Saturday, August 1, 2009

Why Hibernate does "delete all then re-insert" - its not so strange

Overview

Hibernate allows developers to interact with data from a relational database in an object-oriented fashion. This brings a lot of benefits to maintenance of development. However, hibernate is an abstraction of data which essentially is its function as an ORM, and this usually forces the developer to know hibernate's internals in order to use the tool effectively.

Maintaining collections in the object world is something every application does. Using hibernate you can manipulate colllections by adding and deleting items through the java api, and by way of mapping, hibernate takes care of generating the SQL to augment that data in the database. If the nuances of the mapping is not understood, hibernate may produce what seems like strange results. A particular instance arises when you map a List on the many side of a one to many relationship. When removing an item from the list, hibernate issues a delete statement to delete all elements, and then issue insert statements to insert everything back in except the one removed. This seems ineffecient and odd. Why not just delete the one item? Then if you change the collection type to a Set, only one delete statement is issued by itself. This article tries to explain this behavior and hopefully bring to light hibernate's internals.


Explanation by Example

The scenario described above occurs when mapping a one to many relationship with a association table. The association table stores two attributes, each of which is a foreign key to another table. In addition, the many side object is mapped with a List, but no index column is used. Hibernate recommends when using a list that an index column is used, but why exactly? The example should illuminate why hibernate recommends the index column when mapping a list. The example will show you what happens when using a list without an index column.

Example Setup

Let's set up the example. Let's say I have two classes: A and B. There is a one to many relationship from A to B, where A has many B's in a List. Using hibernate we map B with one to many and leave out the index column.

As instances of these classes, we have an A1 with 3 children and A9 with no children (just for contrasting sake). The figure below illustrates this


In the database, we have three tables. The association table maintains the relationship between A and B. No constraints are in the table for simplicity sake. (We want to focus on hibernate's behavior and worry less about enforcing integrity in the database.) Notice there is not indexed column in AB.

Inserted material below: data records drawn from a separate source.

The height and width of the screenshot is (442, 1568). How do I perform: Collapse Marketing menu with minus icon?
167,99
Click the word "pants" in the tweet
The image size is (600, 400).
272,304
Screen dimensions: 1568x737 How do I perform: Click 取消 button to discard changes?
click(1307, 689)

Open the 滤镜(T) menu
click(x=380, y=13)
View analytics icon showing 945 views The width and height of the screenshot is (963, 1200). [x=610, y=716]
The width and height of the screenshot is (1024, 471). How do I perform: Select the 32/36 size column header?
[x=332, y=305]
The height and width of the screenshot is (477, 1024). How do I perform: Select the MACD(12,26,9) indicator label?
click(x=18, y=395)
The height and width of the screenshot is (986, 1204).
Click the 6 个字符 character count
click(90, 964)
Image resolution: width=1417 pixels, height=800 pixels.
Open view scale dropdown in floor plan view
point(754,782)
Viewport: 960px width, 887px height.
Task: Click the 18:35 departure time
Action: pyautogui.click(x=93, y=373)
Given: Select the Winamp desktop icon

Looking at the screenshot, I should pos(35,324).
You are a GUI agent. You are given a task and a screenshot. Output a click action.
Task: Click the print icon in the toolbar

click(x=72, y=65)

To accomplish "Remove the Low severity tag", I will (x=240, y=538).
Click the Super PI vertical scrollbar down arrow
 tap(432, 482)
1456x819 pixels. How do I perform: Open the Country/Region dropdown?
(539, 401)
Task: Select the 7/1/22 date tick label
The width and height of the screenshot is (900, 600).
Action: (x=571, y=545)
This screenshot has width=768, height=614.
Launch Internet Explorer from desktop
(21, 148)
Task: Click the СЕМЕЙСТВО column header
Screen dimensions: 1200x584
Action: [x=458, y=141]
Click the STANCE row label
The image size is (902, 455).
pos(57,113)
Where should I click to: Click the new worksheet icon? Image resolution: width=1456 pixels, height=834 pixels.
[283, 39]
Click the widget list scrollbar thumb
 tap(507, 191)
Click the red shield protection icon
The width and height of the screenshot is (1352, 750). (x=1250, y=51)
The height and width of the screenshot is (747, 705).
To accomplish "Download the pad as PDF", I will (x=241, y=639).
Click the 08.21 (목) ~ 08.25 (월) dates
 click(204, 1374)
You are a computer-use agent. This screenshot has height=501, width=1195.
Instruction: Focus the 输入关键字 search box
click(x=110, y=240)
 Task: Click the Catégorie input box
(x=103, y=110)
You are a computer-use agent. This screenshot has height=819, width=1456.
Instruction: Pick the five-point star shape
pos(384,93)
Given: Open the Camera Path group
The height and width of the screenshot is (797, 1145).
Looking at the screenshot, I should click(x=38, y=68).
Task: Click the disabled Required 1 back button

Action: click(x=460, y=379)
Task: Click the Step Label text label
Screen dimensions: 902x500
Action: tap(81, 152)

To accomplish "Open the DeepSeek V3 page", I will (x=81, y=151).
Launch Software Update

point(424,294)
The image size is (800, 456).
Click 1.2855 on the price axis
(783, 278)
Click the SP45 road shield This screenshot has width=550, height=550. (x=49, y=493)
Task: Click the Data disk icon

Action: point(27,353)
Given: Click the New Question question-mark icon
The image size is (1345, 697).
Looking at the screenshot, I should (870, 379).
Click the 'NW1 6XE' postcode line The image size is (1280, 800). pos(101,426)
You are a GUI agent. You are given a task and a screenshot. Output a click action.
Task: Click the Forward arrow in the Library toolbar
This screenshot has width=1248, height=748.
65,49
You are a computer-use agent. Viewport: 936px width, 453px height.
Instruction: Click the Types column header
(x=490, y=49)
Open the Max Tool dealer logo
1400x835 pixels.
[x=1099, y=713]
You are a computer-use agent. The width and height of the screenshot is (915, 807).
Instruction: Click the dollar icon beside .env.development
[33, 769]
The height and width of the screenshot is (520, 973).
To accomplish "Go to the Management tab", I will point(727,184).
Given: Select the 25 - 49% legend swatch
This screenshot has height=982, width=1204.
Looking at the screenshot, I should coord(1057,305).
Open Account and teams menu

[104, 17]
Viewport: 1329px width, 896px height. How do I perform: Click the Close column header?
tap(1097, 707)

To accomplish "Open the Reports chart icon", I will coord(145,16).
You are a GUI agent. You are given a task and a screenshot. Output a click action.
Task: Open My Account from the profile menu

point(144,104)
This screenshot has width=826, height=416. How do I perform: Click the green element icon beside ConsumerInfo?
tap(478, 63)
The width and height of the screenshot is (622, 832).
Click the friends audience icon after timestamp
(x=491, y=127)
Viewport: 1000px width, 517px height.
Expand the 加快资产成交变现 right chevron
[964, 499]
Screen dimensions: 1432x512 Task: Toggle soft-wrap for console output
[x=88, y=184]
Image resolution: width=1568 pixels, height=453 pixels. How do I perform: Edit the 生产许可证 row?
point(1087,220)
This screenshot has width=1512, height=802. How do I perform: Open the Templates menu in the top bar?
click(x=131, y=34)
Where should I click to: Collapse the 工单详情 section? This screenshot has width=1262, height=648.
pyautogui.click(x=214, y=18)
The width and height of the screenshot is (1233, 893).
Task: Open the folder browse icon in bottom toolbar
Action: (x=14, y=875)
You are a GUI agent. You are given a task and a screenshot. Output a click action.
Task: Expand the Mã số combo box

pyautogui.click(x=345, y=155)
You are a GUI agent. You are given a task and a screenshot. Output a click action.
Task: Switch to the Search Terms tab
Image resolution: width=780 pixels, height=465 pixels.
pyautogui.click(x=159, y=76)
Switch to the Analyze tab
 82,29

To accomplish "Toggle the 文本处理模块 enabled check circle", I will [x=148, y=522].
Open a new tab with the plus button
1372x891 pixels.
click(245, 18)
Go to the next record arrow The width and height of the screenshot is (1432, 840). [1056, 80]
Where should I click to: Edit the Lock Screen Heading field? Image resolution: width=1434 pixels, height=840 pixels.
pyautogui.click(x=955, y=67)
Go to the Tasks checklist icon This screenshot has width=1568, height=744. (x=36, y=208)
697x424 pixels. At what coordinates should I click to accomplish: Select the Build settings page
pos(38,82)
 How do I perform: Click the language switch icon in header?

Here is the data in the tables:

Also notice that the list contains two B1's, as a list is capable of containing duplicates. So we code in java to delete an element from A, say the first element in the list which is B1.



a.getBList().remove(0);


So what occurs on hibernate's flush? It first issues an sql to delete all rows in the relationship table where B_ID = 1. Then it inserts all the relationships that are not supposed to be deleted!
This seems strange.
However the reason why this occurs is because hibernate supports the additional feature of a collection that is called a Bag. A bag is a collection which can have duplicates but is unordered. The best feature of a bag is that you can get the number of occurrences of an object through the API with
public int occurrences(Object o) 
With a list, there is no way to do the same without iterating through the whole list.

Thus, when a list is mapped without an indexed collection, hibernate treats in like a bag. In essence, a list which has an indexed column is an "indexed bag.

Since hibernate handles our list as a bag, it believes there could be duplicate entries in the association table. In addition it knows the items in table AB are unordered, so there is no way to tell which row should be deleted from the object in java. We asked earlier, why not just issue one delete statement. If it stopped here we would end up with:


So hibernate needs to continue and re-insert the rows it knows from java that are not supposed to be deleted. In memory, it can just look at the list after remove() was called and insert the remaining relationships. So we end up with what we wanted:



Conclusion

When using a list in hibernate an indexed column is necessary if you want efficient manipulation of adding and deleting items. With an indexed column, when you code a remove(index), hibernate can relate that index to the column in the db and even if there are duplicates, it can distinguish and delete one row. Better yet, if duplicates are not needed in your application, you can use a Set. A set requires no index column and hibernate can distinguish one row because it know a set does not have duplicates.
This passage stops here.